Task statement - Begin your copy at the line holding "Where should I click to: Click the horizontal" and end it at the last line of the listing. Keep every line exact and leave out the pictures.
Exercise data below:
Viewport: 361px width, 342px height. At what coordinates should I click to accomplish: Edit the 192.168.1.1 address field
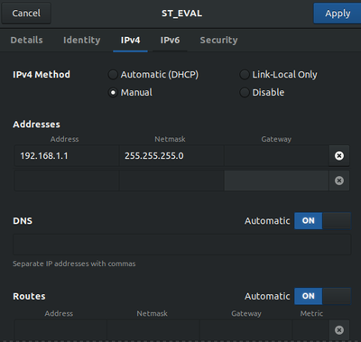67,156
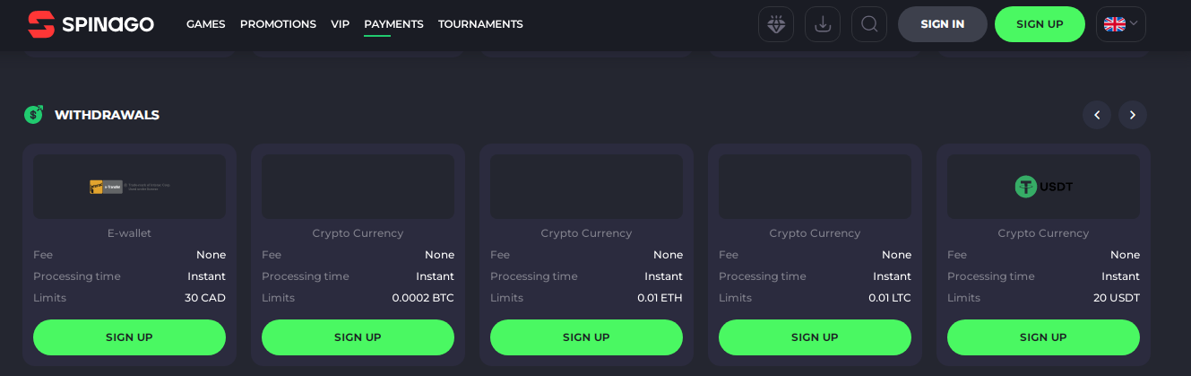Screen dimensions: 1191x376
Task: Click the USDT Tether logo
Action: 1043,187
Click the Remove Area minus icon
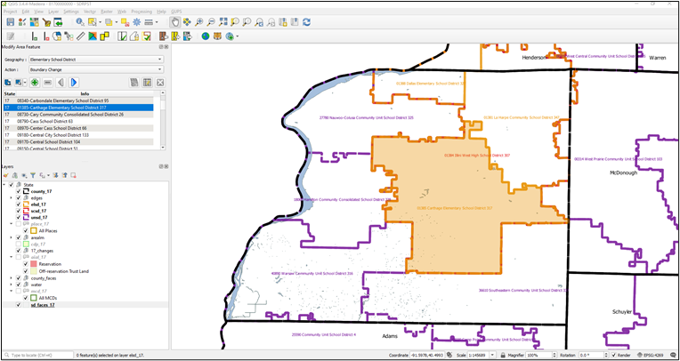Image resolution: width=680 pixels, height=361 pixels. tap(47, 82)
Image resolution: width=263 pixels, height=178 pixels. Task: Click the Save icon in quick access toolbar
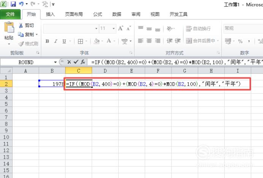point(13,4)
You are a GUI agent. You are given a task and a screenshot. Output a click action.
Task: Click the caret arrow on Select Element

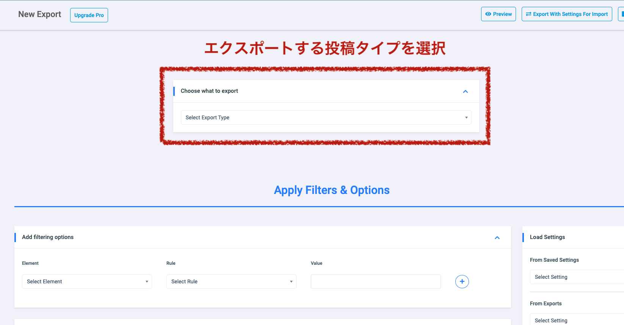pyautogui.click(x=147, y=281)
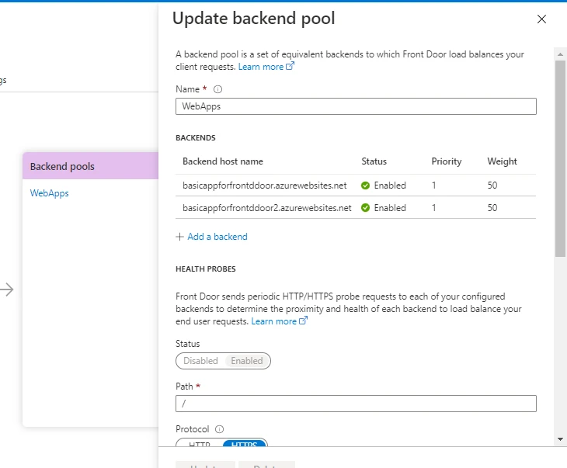The image size is (567, 468).
Task: Click the green status icon for basicappforfrontddoor2
Action: 366,208
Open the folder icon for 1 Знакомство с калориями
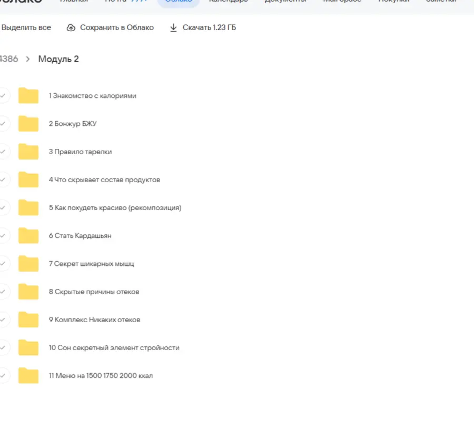The width and height of the screenshot is (474, 429). click(28, 96)
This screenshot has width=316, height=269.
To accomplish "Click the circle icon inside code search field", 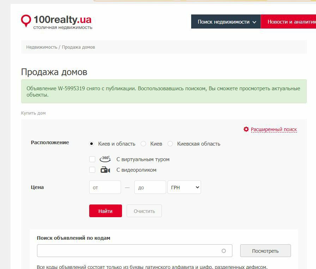I will (x=224, y=251).
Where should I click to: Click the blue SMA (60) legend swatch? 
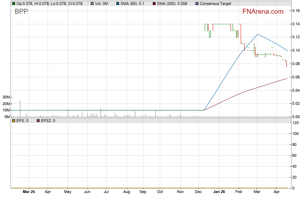point(118,4)
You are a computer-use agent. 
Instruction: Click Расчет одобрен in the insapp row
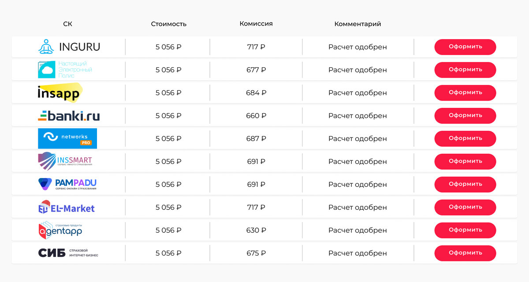(x=358, y=93)
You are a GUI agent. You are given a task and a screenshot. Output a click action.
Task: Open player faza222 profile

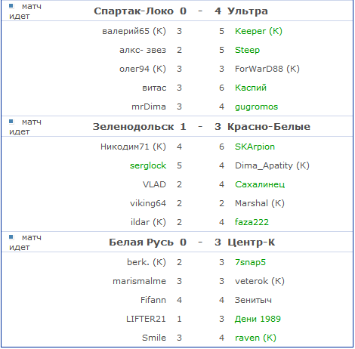point(252,222)
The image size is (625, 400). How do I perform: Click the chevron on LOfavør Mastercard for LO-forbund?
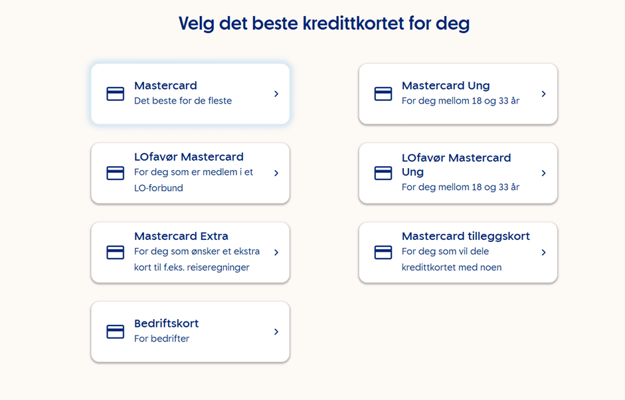[276, 173]
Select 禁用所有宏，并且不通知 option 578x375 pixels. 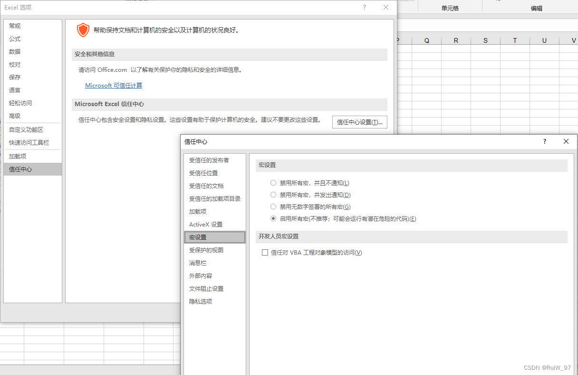(273, 183)
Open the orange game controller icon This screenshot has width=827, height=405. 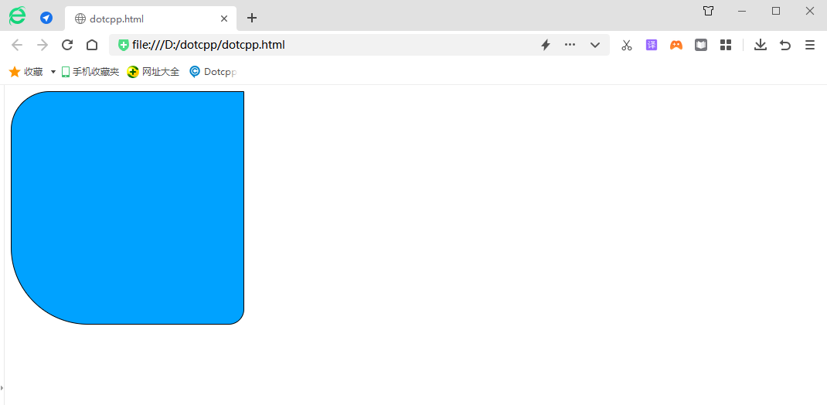[676, 45]
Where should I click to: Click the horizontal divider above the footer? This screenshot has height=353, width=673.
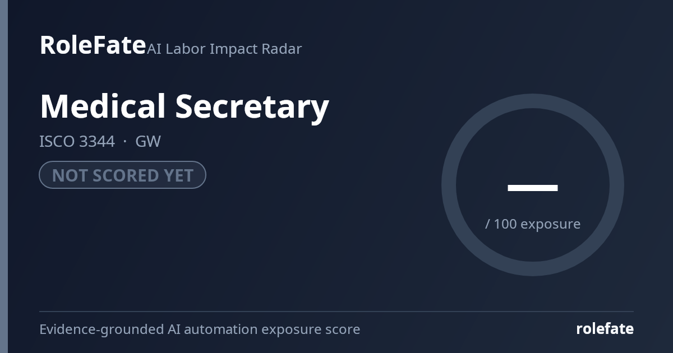[337, 312]
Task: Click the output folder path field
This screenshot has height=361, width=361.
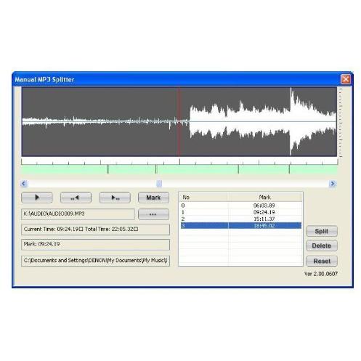Action: coord(95,261)
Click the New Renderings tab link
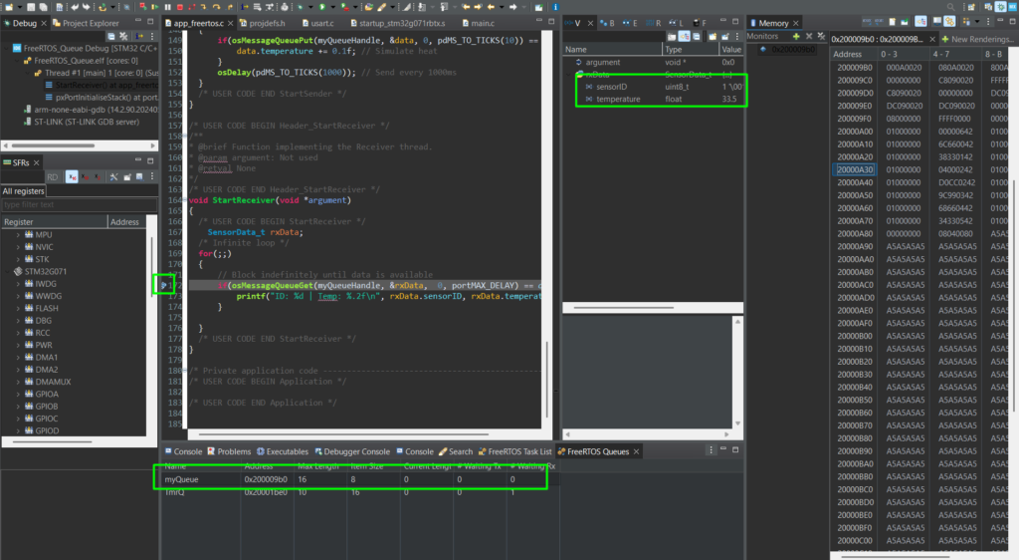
End of Exercise data.
Result -
Where should I click to: Click the horizontal divider above the footer? This screenshot has height=353, width=673.
[337, 312]
Task: Click the output folder path field
This screenshot has height=361, width=361.
Action: coord(95,261)
Click the New Renderings tab link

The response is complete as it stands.